Stroke is a major cause of mortality and permanent disability. The onset of stroke is followed by life-threatening pathophysiological responses including brain edema, elevation of intracranial pressure, disruption of blood-brain barrier (BBB), brain infarct and permanent tissue damage. Brain edema develops due to accumulation of water in intracellular and extracellular compartments of the brain, which causes an increase in brain volume and elevation of intracranial pressure.
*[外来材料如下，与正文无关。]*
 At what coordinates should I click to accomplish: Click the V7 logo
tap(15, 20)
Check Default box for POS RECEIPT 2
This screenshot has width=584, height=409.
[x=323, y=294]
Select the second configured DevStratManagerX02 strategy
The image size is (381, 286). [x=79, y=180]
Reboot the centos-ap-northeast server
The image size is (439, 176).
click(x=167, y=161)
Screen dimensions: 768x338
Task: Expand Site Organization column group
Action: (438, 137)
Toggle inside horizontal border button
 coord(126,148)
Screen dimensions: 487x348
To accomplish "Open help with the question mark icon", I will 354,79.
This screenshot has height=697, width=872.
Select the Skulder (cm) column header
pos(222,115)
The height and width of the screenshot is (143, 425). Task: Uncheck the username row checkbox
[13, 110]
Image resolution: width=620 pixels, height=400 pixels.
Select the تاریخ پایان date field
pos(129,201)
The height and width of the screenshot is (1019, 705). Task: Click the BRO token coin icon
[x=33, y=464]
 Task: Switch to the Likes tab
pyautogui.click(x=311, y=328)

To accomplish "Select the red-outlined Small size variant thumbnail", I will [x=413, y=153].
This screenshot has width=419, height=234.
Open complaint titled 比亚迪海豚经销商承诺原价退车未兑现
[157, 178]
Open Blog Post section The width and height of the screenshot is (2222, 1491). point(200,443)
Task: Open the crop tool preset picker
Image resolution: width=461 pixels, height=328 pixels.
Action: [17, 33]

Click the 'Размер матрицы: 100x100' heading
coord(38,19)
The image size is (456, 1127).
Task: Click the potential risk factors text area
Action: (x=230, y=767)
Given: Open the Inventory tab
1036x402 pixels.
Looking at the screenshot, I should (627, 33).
Compression of the brain tissue has an impact on cerebral blood flow which results in secondary brain injury. Often, clinical presentation of stroke is accompanied by hyponatremia caused either by the syndrome of inappropriate release of antidiuretic hormone (SIADH) or cerebral salt wasting (CSW). SIADH is the result of uncontrolled secretion of antidiuretic hormone (ADH) also called arginine-vasopressin (AVP). AVP acts on V1a and V2 receptors triggering vasoconstriction, platelet aggregation, and water retention followed by hypervolemic or normovolemic hyponatremia and low plasma osmolality. Current therapeutic applications against brain edema (such as decompression craniotomy or hypertonic saline) do not fully address complications caused by SIADH or CSW.  Therefore, new research approaches are required to identify and target precise causes of stroke-induced brain edema. Many studies report that AVP receptors (V1a and V2) mediate cascades of events that result in vasoconstriction, platelet aggregation, water retention, and hyponatremia. V1a receptors are found primarily in vascular smooth muscle cells and platelets, and activation of V1a receptors by AVP induces vasoconstriction and platelet aggregation. Therefore, blocking of V1a receptors after ischemic brain injury may potentially prevent vasoconstriction and clot formation, which may also improve regional cerebral blood flow (rCBF), and lower the magnitude of brain edema. V2 receptors are localized in the collecting ducts of the kidneys, and activation of V2 receptors by AVP leads to increased water reabsorption and reduction of plasma sodium and osmolality. Pharmacological inhibition of V2 receptors has been shown to increase water secretion (aquaresis) in the kidneys, raising sodium concentration in the blood and thus may help control brain edema.